An exploratory study of circulating cytokines and chemokines in patients with muscle disorders proposes CD40L and CCL5 represent general disease markers while CXCL10 differentiates between patients with an autoimmune myositis

Abstract

Discriminating an autoimmune myositis from other disorders and subtyping of patient groups within this heterogeneous group of conditions remain diagnostic challenges. In our study we explored the potential of cytokine and chemokine typing in patient sera as an addition to the expanding set of blood-accessible diagnostic biomarkers available today.

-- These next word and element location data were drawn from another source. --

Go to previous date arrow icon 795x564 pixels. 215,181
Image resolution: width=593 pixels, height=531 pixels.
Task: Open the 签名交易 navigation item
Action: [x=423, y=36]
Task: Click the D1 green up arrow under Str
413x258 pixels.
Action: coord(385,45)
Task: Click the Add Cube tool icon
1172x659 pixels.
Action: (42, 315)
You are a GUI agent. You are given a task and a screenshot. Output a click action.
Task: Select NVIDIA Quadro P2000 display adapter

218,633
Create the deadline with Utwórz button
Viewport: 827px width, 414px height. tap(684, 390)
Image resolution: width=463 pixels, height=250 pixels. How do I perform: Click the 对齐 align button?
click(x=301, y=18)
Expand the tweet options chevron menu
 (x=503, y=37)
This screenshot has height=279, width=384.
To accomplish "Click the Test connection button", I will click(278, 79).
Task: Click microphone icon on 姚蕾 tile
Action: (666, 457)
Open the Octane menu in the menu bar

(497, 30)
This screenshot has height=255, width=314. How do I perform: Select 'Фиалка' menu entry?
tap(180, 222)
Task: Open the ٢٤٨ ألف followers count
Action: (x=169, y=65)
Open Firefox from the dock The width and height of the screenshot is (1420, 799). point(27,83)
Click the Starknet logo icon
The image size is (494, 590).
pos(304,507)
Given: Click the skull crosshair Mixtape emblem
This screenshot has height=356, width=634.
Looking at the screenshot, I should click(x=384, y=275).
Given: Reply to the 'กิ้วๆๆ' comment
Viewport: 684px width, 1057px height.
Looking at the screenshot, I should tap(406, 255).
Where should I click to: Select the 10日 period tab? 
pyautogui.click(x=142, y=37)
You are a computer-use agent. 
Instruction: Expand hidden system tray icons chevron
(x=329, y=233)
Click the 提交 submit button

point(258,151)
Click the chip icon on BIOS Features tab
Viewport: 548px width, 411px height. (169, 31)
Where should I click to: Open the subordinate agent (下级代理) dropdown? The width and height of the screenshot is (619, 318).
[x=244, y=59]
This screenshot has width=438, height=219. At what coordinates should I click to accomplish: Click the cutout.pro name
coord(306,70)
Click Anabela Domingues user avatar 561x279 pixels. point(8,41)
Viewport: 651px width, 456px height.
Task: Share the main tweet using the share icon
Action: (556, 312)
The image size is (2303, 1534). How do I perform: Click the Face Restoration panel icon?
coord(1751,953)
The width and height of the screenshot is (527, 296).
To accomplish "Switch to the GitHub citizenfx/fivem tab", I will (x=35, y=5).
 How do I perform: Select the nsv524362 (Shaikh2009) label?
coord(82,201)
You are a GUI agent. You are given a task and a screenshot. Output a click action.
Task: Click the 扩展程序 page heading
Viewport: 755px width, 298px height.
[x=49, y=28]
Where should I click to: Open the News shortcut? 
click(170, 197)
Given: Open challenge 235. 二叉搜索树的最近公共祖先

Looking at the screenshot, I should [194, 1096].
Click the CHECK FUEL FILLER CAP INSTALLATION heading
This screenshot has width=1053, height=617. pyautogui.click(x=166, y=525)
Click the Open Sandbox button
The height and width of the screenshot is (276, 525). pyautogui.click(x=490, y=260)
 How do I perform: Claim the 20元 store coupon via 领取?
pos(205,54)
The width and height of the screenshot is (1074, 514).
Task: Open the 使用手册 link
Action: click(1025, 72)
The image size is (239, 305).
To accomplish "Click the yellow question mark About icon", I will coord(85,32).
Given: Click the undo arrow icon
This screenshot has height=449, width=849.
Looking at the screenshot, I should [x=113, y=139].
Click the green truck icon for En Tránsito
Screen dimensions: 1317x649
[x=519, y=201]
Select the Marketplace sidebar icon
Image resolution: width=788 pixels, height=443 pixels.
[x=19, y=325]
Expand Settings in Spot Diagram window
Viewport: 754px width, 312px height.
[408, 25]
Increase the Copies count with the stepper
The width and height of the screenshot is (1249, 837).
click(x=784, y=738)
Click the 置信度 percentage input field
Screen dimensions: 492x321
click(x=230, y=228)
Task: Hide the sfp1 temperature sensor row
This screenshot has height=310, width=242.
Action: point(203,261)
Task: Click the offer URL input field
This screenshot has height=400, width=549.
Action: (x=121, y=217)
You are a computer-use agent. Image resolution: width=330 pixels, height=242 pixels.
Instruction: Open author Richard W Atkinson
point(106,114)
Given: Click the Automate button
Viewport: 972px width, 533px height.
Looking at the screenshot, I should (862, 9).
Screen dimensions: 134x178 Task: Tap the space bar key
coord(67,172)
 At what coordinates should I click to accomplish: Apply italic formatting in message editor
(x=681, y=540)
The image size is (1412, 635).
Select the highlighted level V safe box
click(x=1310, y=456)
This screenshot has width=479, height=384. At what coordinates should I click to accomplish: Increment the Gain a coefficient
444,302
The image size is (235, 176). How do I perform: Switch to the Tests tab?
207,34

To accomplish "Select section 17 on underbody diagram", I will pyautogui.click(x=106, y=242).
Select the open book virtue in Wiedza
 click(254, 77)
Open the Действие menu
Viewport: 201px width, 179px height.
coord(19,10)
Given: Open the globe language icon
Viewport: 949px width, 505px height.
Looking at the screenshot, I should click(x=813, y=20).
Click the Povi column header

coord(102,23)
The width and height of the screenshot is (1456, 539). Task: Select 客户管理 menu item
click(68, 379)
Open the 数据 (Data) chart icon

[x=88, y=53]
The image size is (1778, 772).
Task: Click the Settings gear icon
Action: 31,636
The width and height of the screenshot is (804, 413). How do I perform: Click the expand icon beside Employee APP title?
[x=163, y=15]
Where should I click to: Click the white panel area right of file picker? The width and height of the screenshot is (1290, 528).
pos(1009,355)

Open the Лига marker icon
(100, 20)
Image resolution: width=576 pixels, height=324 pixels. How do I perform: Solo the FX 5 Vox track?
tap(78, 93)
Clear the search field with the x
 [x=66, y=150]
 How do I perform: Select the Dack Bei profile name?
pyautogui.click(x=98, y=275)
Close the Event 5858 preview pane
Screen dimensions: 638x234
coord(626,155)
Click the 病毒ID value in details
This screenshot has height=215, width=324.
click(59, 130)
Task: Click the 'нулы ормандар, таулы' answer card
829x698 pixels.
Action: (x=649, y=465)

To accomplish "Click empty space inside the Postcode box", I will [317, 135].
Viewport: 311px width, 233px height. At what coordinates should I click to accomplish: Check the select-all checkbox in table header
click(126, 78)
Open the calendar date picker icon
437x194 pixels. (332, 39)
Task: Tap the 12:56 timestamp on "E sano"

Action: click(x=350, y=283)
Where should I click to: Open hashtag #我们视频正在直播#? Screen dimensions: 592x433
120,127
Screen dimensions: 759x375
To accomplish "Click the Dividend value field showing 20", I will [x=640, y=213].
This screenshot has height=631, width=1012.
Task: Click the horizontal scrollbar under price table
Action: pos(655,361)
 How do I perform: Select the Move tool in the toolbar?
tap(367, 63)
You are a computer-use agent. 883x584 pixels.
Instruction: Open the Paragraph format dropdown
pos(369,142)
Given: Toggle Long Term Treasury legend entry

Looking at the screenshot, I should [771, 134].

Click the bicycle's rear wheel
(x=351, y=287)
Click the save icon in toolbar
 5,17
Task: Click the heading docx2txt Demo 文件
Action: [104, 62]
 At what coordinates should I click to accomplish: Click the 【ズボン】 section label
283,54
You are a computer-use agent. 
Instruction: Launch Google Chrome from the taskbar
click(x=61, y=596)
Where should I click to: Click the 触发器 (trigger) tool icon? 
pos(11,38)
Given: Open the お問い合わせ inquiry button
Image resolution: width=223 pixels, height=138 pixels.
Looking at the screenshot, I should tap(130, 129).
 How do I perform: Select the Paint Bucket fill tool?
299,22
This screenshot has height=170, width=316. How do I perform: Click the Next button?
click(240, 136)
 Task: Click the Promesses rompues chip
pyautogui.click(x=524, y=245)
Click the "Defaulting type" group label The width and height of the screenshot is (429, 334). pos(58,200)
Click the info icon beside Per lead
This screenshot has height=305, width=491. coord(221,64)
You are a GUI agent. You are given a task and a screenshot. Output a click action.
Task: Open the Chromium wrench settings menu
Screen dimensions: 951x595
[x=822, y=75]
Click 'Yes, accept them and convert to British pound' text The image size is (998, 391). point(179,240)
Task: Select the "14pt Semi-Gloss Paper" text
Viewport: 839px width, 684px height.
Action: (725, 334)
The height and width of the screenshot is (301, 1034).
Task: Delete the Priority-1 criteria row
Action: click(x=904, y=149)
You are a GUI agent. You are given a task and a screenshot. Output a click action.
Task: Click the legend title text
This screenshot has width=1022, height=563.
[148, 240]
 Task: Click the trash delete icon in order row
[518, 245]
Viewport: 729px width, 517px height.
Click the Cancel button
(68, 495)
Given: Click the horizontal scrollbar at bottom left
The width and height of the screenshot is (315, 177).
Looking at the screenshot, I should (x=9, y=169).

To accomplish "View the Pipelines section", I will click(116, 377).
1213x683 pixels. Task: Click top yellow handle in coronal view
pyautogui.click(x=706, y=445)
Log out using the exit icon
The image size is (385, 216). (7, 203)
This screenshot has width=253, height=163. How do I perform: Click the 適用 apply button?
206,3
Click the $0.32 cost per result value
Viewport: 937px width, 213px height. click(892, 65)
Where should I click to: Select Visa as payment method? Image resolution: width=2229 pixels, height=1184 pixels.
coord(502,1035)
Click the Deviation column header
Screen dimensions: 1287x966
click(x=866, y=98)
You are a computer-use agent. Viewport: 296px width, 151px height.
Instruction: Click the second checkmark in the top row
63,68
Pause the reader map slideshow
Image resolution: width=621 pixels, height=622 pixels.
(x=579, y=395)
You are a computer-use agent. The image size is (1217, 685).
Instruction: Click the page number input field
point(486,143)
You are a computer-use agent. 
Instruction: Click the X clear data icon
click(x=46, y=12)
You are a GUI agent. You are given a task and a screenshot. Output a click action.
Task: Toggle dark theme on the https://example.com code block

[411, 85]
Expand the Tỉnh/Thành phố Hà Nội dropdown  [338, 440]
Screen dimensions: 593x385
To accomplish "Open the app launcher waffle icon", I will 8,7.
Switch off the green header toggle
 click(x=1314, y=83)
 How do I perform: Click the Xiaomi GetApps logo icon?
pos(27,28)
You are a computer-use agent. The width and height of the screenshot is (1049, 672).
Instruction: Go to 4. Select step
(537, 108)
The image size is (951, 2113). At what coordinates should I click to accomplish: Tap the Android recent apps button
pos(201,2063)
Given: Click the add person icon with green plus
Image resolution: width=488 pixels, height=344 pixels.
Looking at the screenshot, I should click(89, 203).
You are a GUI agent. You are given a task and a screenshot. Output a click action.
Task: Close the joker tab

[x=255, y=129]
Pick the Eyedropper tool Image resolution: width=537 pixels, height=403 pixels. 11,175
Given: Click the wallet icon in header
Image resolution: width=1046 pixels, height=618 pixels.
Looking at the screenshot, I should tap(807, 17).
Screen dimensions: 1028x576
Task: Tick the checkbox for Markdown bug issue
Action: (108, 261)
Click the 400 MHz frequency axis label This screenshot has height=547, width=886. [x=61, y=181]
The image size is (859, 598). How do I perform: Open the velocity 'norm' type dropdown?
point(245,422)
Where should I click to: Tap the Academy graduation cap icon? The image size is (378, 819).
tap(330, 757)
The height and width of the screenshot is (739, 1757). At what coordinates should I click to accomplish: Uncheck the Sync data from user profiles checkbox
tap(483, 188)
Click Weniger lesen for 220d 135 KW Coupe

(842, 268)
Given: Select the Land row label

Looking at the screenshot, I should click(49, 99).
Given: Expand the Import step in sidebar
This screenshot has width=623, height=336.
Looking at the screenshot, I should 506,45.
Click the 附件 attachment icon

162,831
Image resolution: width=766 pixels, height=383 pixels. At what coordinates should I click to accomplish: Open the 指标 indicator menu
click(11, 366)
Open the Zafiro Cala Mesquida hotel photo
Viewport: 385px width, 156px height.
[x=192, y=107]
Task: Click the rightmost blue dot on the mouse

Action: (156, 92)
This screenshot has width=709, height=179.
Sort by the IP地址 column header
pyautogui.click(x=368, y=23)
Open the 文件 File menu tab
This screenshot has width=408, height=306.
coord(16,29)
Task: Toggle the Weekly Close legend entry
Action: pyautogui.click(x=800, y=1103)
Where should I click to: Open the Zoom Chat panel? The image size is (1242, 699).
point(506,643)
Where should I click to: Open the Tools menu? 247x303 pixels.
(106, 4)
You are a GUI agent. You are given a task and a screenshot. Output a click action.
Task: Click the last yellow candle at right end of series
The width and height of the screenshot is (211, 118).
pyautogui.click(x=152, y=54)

We selected sets of ten patients within well-characterized disease groups representing healthy controls, and patients with hereditary muscular dystrophies, immune-mediated necrotizing myopathy (IMNM) and sporadic inclusion body myositis (IBM). Prescreening using proteome arrays singled out three biomarker candidates, being the cytokine CD40L, and chemokines CXCL10 and CCL5. Enzyme-linked immunosorbent assays showed all three markers to be elevated in muscle disease irrespective of patient subgroup. CXCL10 levels on the other hand were higher in autoimmune myositis only, and levels were significantly higher in IBM compared to IMNM. The strong CXCL10 expression observed in the auto-aggressive inflammatory cells within IBM muscle tissues possibly represents a major source of circulating CXCL10. We conclude that CXCL10 levels could represent a convenient marker for autoimmune myositis indicative of patient subgroups.